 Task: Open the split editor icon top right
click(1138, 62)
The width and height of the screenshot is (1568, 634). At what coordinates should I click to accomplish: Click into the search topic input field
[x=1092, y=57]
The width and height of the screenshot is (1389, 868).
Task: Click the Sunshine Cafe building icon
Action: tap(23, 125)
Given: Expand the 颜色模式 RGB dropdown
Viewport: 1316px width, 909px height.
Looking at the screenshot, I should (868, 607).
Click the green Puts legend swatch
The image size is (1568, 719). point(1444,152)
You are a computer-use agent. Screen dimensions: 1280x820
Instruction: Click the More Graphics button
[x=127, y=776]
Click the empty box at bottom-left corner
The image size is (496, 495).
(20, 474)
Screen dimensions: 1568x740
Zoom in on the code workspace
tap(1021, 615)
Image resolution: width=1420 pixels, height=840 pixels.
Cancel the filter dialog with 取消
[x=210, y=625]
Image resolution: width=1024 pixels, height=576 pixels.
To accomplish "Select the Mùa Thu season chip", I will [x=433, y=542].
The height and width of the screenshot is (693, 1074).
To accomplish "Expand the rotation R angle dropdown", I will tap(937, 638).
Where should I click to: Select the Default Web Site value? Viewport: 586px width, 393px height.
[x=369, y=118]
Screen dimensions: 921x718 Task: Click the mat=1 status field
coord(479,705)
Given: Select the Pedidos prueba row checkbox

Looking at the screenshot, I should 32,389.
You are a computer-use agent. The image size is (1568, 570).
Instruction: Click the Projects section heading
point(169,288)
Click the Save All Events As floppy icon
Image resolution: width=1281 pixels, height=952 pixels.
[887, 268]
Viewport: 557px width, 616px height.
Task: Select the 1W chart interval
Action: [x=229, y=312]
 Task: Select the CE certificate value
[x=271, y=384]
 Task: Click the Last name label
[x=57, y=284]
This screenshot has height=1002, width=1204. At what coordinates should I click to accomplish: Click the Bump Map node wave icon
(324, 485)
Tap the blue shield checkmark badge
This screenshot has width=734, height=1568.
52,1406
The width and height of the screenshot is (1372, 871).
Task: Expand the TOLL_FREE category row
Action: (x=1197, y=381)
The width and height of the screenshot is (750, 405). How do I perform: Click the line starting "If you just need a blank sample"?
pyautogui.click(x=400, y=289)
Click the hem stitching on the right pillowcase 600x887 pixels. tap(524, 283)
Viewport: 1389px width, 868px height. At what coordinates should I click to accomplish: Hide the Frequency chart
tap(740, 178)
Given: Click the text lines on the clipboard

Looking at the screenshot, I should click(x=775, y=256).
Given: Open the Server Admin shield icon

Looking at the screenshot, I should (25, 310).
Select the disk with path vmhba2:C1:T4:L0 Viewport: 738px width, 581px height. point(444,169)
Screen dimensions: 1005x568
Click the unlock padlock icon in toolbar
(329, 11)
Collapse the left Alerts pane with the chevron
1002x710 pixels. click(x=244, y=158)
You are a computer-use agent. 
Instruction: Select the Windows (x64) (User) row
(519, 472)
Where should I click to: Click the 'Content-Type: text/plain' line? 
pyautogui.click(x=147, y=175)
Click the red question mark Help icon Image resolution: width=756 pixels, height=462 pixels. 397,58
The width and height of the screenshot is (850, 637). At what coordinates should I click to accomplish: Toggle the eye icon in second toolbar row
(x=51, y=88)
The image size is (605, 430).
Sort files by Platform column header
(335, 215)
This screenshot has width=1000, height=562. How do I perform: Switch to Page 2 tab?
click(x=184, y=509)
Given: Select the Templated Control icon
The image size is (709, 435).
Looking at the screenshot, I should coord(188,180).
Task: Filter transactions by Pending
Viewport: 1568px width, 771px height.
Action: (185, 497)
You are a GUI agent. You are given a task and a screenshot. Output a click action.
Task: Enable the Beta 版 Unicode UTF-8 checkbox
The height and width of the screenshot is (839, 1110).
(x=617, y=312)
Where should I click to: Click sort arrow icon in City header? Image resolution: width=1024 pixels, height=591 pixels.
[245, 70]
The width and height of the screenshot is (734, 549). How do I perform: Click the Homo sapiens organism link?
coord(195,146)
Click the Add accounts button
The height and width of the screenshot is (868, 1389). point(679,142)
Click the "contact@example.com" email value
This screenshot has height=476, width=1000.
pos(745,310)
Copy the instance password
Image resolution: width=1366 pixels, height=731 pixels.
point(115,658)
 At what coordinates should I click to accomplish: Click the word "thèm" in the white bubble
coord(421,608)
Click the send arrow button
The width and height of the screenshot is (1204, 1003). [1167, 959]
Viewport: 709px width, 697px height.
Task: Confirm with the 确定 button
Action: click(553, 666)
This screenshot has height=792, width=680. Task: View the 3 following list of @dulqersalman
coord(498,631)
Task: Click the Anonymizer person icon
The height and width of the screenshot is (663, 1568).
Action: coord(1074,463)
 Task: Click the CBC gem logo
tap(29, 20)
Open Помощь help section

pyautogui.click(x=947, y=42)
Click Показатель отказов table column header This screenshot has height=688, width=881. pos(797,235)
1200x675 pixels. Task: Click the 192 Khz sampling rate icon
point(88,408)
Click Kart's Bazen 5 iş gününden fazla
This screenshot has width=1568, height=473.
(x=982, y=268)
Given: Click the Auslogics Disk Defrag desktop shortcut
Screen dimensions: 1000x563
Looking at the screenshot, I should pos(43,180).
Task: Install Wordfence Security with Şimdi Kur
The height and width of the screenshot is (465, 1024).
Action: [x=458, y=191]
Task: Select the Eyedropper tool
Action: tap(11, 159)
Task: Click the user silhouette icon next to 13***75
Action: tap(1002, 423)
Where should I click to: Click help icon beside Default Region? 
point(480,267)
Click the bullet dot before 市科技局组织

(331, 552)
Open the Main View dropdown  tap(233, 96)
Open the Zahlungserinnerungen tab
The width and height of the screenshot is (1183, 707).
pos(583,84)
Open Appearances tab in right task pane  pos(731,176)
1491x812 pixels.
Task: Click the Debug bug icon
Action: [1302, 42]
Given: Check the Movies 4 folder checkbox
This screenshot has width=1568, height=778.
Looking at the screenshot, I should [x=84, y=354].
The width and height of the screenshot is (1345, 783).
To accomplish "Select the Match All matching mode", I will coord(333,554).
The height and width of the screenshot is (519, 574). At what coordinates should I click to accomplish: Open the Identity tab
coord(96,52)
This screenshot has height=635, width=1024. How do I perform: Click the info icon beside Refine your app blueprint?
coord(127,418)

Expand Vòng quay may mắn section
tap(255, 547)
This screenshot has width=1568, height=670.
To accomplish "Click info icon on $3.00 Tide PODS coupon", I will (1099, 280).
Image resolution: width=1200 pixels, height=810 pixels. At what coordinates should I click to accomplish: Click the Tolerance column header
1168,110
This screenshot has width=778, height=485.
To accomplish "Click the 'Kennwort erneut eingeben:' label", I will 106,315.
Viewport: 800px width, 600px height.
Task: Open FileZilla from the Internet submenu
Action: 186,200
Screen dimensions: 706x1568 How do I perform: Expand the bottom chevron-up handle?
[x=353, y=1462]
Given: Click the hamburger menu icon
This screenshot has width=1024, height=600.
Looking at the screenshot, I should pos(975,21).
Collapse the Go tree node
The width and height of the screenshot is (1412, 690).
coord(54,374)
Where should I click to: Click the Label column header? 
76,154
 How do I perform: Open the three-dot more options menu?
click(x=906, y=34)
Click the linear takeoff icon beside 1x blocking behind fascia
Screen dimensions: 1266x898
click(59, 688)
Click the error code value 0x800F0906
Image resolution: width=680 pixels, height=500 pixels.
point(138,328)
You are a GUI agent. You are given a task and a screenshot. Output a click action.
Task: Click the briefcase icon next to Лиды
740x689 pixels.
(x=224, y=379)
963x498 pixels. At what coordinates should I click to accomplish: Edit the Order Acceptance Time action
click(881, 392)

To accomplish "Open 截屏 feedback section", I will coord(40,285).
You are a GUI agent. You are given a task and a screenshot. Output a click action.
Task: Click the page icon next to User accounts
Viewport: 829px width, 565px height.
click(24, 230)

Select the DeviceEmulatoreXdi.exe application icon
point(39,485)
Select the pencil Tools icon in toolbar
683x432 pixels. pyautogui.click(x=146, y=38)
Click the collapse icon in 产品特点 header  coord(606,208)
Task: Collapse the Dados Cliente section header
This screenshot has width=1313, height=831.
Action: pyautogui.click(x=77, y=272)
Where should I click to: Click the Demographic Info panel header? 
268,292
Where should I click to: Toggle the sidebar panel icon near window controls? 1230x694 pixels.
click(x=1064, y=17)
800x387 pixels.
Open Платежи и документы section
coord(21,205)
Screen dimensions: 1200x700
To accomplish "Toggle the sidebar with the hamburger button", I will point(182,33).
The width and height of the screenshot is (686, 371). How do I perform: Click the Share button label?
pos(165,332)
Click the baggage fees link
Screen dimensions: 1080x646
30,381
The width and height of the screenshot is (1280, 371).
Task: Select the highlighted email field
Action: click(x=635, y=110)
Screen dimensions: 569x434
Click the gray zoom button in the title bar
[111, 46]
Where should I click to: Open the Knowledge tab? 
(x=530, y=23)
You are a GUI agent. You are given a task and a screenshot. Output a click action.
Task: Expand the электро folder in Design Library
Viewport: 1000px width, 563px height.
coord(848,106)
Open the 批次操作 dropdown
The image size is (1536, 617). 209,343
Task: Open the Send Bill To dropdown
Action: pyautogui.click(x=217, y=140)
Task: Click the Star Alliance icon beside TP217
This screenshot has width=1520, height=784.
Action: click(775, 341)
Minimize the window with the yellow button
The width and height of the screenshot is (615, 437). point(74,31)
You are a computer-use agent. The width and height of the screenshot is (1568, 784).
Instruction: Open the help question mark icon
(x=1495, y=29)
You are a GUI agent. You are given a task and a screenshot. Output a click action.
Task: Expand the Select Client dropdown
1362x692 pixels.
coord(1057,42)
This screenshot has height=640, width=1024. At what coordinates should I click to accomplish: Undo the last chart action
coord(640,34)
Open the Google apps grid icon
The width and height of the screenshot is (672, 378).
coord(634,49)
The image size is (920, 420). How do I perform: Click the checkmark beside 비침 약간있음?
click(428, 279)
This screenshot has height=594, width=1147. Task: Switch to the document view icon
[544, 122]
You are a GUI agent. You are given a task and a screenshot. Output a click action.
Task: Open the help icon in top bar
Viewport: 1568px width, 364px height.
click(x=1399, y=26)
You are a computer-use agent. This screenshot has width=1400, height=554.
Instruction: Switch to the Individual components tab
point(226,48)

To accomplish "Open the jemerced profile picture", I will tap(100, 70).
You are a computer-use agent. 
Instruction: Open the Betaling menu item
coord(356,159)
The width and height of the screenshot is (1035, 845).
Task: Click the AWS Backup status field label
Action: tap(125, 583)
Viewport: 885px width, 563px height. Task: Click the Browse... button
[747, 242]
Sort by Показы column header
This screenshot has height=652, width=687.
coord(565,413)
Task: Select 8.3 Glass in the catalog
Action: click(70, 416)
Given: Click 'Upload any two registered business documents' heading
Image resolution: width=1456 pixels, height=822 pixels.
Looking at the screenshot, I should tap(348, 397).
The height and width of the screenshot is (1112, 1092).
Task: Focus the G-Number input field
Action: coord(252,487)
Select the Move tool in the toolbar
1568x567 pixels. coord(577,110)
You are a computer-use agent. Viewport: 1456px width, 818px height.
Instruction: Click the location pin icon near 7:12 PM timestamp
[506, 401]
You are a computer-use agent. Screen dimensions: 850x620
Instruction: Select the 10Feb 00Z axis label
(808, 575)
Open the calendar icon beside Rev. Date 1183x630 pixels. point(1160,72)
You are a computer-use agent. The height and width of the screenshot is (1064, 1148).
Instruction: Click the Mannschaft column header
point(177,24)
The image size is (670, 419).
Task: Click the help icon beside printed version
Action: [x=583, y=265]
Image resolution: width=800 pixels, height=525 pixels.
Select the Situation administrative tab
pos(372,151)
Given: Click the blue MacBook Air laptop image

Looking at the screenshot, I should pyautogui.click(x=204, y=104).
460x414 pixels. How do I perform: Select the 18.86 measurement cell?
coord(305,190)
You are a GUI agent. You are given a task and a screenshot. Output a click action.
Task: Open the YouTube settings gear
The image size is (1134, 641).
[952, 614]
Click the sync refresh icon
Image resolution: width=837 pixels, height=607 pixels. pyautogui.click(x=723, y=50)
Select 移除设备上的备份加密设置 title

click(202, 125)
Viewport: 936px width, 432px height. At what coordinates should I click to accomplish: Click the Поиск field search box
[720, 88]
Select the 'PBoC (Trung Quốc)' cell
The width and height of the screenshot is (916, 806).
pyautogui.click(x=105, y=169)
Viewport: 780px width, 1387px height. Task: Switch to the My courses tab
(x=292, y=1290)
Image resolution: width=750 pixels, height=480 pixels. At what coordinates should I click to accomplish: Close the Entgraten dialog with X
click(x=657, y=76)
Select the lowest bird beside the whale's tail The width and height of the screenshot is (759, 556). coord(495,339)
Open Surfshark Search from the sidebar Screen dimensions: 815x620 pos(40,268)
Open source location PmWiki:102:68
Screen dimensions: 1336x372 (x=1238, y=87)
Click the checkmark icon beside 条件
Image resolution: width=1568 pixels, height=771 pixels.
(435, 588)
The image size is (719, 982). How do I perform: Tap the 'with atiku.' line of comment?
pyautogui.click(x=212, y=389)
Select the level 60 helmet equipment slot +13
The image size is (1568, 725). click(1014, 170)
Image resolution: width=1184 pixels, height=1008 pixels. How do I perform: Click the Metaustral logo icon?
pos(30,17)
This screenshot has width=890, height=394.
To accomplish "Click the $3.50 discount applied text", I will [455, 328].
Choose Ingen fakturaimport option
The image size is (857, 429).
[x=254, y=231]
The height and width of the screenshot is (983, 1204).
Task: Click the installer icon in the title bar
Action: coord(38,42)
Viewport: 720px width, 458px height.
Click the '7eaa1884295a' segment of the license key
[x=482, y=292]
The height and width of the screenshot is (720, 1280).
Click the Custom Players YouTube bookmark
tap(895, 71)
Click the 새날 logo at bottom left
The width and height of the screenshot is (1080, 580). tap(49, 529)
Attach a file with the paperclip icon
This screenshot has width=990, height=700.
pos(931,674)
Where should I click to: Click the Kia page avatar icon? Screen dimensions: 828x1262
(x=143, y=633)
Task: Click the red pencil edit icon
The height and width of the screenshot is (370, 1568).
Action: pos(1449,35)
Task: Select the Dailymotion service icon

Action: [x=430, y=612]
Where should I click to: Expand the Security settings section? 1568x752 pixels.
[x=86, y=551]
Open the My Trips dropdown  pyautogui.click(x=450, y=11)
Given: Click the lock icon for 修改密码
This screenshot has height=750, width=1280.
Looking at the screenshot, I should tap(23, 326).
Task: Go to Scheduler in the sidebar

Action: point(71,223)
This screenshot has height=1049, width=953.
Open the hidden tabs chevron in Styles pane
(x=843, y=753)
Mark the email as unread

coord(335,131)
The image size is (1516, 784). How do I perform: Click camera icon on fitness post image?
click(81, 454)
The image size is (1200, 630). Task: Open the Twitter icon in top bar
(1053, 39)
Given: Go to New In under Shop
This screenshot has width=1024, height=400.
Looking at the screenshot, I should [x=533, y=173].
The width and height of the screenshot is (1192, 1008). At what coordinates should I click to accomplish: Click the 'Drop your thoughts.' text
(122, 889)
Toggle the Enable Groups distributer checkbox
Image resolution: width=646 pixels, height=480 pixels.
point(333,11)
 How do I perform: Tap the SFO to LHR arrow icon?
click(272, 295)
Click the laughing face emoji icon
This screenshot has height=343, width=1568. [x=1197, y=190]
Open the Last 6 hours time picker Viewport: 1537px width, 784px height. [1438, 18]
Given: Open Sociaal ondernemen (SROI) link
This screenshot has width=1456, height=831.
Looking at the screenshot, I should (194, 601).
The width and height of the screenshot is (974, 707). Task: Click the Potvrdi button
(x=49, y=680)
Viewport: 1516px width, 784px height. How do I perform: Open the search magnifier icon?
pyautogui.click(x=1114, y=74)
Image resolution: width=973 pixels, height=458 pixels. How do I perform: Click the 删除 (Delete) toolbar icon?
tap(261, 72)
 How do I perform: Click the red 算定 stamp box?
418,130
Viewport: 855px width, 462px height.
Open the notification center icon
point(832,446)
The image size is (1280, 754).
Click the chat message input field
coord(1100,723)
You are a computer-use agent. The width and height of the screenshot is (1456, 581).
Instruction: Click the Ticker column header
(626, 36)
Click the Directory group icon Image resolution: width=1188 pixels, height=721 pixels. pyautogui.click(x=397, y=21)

**Your assignment**
From the records above, transcribe exactly the run of lines that opens with the line holding "The width and height of the screenshot is (1345, 783)." and closes with the line holding "This screenshot has width=778, height=485.", both included.

**The answer**
The width and height of the screenshot is (1345, 783).
To accomplish "Select the Match All matching mode", I will coord(333,554).
The height and width of the screenshot is (519, 574). At what coordinates should I click to accomplish: Open the Identity tab
coord(96,52)
This screenshot has height=635, width=1024. How do I perform: Click the info icon beside Refine your app blueprint?
coord(127,418)

Expand Vòng quay may mắn section
tap(255, 547)
This screenshot has width=1568, height=670.
To accomplish "Click info icon on $3.00 Tide PODS coupon", I will (1099, 280).
Image resolution: width=1200 pixels, height=810 pixels. At what coordinates should I click to accomplish: Click the Tolerance column header
1168,110
This screenshot has width=778, height=485.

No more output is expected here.